| Requirement |
Copy exactly the lines of the records below, and only those lines, beginning with the line that contains "The image size is (1100, 618)." and ending with the line that contains "has height=702, width=399.".

| Data |
•••••
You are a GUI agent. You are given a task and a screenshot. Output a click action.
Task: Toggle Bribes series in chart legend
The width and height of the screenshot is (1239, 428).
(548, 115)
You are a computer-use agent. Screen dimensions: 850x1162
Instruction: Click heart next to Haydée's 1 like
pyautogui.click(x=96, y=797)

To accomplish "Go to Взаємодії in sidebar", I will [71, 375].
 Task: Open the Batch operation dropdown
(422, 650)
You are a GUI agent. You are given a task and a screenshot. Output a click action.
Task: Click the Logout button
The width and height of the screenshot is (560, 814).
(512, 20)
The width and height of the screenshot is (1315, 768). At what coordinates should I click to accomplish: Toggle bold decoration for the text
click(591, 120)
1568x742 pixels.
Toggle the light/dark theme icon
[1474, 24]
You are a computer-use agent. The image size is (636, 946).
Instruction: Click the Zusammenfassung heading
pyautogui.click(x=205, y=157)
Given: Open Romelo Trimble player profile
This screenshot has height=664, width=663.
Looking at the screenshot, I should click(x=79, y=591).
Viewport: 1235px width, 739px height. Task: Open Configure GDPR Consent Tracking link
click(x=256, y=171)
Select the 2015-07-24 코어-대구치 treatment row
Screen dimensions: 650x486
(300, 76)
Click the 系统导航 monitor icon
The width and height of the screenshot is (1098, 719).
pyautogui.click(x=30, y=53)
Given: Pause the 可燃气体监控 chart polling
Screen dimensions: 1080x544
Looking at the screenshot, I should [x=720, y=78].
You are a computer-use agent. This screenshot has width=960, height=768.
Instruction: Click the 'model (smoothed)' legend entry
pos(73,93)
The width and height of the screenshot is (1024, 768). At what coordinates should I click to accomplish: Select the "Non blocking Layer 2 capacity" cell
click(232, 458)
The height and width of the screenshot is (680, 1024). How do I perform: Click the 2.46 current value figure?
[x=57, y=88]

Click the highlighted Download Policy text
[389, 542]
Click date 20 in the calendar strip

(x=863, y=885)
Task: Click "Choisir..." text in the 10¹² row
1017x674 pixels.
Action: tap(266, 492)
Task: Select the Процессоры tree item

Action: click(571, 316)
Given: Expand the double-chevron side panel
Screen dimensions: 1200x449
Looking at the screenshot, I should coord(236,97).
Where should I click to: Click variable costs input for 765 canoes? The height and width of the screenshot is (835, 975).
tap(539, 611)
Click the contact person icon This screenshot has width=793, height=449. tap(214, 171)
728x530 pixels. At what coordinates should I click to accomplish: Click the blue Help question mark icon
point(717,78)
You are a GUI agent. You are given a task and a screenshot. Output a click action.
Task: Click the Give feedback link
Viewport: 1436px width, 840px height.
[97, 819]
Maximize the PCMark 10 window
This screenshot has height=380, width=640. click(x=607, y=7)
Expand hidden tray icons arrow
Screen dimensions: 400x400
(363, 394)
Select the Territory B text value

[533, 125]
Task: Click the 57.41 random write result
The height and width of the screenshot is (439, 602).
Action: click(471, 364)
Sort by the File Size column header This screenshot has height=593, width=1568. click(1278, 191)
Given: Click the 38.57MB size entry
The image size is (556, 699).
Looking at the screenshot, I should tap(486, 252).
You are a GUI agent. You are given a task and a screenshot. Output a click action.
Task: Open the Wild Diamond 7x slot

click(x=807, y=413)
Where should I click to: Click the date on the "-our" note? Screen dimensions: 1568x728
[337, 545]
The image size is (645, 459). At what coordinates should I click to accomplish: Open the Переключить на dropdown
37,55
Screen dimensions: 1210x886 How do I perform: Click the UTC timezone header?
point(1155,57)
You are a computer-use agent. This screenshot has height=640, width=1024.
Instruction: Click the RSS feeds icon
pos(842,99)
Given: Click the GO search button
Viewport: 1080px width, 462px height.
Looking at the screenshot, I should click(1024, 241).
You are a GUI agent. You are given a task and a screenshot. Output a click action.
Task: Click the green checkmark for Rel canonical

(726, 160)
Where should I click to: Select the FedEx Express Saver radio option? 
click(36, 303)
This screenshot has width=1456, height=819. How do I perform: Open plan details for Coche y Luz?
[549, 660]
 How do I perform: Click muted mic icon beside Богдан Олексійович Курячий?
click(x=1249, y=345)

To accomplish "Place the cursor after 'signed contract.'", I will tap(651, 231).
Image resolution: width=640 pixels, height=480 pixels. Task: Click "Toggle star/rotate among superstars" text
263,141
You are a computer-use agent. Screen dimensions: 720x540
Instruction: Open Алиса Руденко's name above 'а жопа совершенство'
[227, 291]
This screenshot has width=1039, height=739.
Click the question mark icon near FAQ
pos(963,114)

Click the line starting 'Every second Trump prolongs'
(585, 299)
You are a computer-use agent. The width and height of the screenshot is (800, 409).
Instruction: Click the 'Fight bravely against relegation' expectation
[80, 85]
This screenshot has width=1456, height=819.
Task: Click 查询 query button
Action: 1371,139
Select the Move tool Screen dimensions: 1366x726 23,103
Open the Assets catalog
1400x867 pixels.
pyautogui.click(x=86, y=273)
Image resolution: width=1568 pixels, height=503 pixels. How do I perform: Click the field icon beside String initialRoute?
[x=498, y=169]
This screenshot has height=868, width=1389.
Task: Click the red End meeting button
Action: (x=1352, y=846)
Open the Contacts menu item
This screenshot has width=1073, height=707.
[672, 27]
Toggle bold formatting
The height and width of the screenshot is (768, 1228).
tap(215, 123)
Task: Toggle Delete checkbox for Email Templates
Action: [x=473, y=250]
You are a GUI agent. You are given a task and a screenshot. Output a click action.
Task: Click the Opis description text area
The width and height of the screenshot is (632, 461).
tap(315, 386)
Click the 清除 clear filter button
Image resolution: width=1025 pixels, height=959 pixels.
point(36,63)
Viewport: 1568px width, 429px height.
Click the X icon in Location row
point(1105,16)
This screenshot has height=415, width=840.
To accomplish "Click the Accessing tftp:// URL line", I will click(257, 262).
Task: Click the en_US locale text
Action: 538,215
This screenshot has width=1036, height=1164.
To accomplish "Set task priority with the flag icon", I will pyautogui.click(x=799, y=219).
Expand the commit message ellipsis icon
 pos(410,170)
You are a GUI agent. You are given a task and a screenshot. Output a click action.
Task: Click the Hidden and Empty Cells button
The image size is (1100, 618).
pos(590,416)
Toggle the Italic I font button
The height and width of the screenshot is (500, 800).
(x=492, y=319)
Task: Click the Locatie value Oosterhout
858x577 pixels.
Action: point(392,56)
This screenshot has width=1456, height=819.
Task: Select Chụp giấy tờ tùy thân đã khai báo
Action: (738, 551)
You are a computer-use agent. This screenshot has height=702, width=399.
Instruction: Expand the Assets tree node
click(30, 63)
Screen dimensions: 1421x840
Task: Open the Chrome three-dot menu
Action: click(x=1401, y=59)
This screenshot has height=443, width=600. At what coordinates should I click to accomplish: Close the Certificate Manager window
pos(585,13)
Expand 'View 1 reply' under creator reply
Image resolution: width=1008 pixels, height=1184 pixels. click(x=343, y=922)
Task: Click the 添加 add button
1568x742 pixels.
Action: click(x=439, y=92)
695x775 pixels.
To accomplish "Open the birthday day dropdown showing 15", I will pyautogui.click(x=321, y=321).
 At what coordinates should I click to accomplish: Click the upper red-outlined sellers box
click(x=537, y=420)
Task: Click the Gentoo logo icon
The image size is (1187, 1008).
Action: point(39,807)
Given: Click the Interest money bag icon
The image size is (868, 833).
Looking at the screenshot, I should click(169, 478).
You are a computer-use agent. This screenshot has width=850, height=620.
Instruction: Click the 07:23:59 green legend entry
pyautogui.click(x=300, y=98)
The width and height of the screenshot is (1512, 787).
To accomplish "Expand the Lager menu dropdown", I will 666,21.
•••••
| Finished task |
The image size is (1100, 618).
pos(590,416)
Toggle the Italic I font button
The height and width of the screenshot is (500, 800).
(x=492, y=319)
Task: Click the Locatie value Oosterhout
858x577 pixels.
Action: point(392,56)
This screenshot has width=1456, height=819.
Task: Select Chụp giấy tờ tùy thân đã khai báo
Action: (738, 551)
You are a computer-use agent. This screenshot has height=702, width=399.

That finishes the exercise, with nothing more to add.